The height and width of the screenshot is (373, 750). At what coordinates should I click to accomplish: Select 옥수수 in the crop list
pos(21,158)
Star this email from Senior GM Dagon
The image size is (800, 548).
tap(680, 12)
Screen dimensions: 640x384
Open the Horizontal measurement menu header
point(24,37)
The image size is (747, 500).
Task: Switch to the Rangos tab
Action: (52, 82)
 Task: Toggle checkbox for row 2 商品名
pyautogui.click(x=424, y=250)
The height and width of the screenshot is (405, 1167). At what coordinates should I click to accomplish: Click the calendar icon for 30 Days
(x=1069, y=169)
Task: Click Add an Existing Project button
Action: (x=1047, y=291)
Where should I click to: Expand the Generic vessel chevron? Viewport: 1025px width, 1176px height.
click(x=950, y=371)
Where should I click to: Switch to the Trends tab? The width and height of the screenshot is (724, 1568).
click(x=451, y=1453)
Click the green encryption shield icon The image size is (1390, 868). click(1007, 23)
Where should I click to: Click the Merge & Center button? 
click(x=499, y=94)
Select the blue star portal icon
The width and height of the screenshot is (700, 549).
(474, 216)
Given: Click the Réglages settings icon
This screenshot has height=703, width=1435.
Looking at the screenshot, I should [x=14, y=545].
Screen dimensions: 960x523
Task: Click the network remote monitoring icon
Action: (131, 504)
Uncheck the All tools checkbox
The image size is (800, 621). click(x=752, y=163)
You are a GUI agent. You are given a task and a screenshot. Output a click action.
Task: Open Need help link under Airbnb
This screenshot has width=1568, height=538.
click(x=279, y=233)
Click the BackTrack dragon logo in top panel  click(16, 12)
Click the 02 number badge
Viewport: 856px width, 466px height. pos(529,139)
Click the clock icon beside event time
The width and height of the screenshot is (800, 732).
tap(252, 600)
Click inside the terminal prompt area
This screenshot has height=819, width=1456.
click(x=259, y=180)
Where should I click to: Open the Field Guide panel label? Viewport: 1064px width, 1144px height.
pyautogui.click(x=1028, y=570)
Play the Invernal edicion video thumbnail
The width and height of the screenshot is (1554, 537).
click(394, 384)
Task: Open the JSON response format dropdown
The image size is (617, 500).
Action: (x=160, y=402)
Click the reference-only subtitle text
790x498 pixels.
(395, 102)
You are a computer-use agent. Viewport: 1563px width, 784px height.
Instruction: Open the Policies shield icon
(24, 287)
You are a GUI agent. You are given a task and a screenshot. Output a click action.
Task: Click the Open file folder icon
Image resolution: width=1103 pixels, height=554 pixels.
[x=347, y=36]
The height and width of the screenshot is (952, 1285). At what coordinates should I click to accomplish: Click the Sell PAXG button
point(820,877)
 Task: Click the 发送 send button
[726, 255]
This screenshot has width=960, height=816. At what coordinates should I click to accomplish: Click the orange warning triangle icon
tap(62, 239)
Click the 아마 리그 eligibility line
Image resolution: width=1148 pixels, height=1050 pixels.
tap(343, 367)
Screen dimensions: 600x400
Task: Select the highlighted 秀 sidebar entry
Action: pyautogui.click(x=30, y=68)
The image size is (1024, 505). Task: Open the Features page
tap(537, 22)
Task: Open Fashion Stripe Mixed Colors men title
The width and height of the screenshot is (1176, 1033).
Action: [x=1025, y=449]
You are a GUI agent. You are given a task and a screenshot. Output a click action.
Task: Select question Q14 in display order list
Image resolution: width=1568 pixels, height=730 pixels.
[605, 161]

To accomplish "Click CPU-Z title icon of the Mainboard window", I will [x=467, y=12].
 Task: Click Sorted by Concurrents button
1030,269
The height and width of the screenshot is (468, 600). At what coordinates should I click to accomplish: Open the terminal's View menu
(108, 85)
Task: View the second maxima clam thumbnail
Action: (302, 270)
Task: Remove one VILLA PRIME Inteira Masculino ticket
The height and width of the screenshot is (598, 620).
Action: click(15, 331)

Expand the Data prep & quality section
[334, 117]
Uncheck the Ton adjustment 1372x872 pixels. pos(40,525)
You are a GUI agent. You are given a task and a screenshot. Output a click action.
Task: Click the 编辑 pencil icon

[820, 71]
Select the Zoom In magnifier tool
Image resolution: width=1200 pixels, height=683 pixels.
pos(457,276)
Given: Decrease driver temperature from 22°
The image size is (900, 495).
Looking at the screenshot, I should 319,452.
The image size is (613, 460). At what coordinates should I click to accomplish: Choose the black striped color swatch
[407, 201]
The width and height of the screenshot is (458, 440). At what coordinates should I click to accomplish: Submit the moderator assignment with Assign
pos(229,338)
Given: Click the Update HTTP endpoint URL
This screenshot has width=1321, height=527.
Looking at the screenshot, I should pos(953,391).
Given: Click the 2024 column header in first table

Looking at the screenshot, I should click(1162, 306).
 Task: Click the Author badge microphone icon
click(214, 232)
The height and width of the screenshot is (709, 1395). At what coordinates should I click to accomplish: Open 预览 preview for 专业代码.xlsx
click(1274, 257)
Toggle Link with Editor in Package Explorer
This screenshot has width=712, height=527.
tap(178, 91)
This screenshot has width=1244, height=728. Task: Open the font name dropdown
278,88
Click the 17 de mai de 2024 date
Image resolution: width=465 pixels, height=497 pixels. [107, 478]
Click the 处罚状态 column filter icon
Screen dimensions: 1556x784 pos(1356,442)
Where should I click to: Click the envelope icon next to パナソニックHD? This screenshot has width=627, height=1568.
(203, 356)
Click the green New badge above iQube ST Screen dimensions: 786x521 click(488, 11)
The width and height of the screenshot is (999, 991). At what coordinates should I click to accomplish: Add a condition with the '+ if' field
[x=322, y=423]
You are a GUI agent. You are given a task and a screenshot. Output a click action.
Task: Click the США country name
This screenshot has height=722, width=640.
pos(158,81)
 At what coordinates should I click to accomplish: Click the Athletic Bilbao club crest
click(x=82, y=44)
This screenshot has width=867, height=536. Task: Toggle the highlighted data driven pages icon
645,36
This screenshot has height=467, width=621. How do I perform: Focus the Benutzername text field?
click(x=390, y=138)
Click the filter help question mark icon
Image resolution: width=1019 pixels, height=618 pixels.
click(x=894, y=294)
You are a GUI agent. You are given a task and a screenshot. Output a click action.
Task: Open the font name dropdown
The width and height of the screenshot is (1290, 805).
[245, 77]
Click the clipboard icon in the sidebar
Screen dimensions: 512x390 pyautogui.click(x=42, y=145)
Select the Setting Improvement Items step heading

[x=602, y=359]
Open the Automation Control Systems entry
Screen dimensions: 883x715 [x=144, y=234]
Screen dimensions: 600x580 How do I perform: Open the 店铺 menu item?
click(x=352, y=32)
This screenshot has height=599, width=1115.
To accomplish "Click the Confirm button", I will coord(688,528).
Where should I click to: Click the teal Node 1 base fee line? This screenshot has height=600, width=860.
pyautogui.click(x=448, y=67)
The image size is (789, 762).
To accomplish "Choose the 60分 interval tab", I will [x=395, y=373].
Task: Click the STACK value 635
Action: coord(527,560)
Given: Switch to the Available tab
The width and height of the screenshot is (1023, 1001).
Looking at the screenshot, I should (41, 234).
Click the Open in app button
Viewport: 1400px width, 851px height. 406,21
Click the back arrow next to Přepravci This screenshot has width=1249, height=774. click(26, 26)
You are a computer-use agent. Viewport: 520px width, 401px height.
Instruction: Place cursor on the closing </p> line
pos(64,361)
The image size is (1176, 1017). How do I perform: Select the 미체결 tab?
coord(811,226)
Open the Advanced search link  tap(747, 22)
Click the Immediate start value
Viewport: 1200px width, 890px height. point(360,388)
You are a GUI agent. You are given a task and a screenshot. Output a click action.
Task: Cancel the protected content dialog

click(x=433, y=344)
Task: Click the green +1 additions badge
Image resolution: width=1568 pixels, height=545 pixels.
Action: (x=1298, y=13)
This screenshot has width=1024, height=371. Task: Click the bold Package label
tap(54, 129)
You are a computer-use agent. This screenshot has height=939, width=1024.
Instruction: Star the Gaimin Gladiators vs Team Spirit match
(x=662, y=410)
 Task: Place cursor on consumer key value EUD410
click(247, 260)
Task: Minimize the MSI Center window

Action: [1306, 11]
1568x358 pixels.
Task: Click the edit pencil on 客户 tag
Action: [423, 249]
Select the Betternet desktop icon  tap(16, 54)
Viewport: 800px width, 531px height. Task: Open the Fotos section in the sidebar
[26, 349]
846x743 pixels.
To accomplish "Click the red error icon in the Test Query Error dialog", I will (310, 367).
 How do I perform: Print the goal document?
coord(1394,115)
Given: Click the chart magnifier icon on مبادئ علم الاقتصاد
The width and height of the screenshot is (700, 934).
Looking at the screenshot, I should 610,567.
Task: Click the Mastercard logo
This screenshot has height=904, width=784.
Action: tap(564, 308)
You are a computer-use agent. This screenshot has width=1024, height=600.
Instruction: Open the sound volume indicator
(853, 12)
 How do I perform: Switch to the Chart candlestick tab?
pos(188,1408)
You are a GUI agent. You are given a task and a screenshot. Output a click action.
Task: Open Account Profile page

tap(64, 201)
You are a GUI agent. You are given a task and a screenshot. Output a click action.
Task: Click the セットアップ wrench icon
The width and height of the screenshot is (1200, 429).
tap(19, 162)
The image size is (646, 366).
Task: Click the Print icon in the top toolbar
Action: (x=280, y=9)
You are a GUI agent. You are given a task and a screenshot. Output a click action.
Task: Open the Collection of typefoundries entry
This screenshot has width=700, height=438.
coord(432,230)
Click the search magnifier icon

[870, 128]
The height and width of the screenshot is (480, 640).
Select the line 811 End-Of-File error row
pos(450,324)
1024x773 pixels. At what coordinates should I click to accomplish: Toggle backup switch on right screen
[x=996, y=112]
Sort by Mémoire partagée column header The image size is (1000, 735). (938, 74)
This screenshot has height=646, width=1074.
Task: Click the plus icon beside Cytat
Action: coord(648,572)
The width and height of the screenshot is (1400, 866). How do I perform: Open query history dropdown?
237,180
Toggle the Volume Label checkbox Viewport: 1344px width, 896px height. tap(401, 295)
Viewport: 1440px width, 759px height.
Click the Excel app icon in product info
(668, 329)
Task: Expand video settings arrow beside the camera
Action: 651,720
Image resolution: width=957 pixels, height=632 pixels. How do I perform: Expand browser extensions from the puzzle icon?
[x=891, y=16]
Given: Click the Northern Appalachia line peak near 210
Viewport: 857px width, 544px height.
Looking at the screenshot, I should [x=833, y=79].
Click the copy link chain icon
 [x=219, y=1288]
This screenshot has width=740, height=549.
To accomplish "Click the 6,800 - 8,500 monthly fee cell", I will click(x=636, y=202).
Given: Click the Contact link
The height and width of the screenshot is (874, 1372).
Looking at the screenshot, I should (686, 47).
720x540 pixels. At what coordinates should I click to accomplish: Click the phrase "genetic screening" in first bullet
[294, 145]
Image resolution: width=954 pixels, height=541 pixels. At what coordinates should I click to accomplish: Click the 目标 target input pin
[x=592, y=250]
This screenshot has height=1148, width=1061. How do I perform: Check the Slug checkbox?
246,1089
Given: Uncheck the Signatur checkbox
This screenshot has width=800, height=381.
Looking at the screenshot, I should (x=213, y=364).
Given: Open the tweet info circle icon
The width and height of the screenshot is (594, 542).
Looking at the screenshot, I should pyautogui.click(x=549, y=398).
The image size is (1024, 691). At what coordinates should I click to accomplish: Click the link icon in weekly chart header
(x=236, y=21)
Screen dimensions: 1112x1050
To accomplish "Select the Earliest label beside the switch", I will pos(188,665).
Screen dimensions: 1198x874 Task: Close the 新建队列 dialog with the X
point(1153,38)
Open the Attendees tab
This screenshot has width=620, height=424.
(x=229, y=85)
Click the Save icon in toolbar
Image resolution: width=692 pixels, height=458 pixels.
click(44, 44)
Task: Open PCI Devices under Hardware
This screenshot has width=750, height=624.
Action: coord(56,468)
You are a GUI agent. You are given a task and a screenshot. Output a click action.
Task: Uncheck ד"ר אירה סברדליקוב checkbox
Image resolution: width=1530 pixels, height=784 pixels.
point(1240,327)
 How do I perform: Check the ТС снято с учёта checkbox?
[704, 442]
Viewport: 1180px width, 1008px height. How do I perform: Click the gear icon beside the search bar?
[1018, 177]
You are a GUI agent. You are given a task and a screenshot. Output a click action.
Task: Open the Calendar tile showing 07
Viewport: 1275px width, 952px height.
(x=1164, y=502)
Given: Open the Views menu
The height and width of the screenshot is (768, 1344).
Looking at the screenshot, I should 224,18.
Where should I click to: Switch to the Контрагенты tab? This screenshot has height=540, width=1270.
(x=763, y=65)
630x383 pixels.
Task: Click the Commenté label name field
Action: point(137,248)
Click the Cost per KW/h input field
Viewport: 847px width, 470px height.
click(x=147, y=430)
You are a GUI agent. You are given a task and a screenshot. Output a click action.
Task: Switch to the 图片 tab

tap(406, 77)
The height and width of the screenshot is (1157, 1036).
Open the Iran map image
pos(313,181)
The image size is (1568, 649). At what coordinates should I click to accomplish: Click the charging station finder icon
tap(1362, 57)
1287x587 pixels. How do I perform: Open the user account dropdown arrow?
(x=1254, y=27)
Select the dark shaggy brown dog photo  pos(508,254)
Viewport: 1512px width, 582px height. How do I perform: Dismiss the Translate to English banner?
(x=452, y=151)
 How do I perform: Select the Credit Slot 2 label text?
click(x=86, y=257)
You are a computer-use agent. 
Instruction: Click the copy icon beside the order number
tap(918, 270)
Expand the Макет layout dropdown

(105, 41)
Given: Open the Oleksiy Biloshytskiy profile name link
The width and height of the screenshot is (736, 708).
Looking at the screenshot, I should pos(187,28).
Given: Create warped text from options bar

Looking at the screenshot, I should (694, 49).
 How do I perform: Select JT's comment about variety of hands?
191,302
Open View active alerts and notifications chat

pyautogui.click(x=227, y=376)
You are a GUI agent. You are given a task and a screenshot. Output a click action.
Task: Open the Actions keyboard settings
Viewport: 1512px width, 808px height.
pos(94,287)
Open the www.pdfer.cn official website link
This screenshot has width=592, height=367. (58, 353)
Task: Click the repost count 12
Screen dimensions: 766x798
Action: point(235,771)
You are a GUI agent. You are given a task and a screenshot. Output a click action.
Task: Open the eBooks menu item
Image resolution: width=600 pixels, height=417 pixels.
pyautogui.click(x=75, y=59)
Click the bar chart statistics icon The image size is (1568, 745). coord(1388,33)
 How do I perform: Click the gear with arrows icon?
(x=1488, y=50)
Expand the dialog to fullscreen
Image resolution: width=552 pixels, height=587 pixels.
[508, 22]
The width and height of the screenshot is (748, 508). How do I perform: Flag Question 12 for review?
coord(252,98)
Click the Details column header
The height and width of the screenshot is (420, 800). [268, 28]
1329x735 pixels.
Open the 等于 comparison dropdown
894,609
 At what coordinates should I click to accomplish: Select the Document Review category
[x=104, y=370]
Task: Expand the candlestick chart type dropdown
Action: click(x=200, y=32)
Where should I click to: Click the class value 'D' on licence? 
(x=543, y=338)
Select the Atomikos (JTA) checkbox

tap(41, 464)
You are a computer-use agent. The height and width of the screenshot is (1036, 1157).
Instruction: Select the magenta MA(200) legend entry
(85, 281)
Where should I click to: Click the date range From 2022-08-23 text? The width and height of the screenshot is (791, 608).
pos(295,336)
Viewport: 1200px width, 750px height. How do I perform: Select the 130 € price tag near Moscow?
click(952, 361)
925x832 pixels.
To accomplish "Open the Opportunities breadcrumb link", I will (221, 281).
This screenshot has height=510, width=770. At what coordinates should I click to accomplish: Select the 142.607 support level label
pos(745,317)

• • •

Task statement: Return a copy of each line in the records above that has "green" in it.

Written response:
Click the green encryption shield icon The image size is (1390, 868). click(1007, 23)
Click the green New badge above iQube ST Screen dimensions: 786x521 click(488, 11)
Task: Click the green +1 additions badge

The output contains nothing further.